Common Misconceptions & Clarifications

  1. Misconception: All eukaryotes are complex, multicellular organisms.

    • Clarification: While animals, plants, and most fungi are multicellular, the vast majority of eukaryotic species are single-celled organisms, collectively known as protists. Yeast is a common example of a single-celled fungus. The shared features apply to all of them.
  2. Misconception: Introns are useless "junk DNA."

    • Clarification: While introns do not code for proteins, they are not necessarily "junk." They can play important roles in regulating gene expression. Furthermore, the presence of introns allows for a process called alternative splicing, where a single gene can produce multiple different proteins by selectively including or excluding certain exons.
  3. Misconception: The term "organelle" refers to any structure inside a cell.

    • Clarification: In the context of eukaryotic evolution, the key distinction is membrane-bound organelles. Prokaryotic cells have functional structures like ribosomes, but they lack the complex, membrane-enclosed compartments (nucleus, mitochondria, etc.) that are characteristic of eukaryotes and serve as evidence for their common ancestry.

One-Paragraph Summary

The incredible diversity of eukaryotic life, from single-celled algae to complex animals, is unified by a shared evolutionary history.
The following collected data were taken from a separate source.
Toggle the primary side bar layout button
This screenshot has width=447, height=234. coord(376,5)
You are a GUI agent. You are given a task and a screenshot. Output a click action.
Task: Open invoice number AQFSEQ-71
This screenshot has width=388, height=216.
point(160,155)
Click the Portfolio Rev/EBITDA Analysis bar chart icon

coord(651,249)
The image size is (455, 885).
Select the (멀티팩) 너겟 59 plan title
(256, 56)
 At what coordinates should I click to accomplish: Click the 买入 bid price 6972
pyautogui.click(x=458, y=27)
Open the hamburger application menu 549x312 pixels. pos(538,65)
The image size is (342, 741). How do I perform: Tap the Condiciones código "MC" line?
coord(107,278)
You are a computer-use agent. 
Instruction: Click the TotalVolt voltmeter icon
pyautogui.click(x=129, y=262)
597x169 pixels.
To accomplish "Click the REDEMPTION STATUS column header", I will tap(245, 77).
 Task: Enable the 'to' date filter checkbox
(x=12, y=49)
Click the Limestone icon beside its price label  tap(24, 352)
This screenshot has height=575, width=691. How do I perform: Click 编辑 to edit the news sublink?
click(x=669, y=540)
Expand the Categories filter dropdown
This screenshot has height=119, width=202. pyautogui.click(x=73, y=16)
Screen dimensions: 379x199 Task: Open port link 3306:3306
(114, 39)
Strong evidence for this common ancestry is found not in superficial similarities, but in the fundamental architecture of the eukaryotic cell. The presence of conserved, complex structures such as membrane-bound organelles (like the nucleus and mitochondria), the organization of DNA into multiple linear chromosomes, and the intricate molecular process of splicing introns from genes are all hallmarks of eukaryotes. The universal and complex nature of these features makes it highly improbable that they evolved independently in different lineages. Instead, they serve as molecular and structural fossils, pointing to their inheritance from a single Last Eukaryotic Common Ancestor.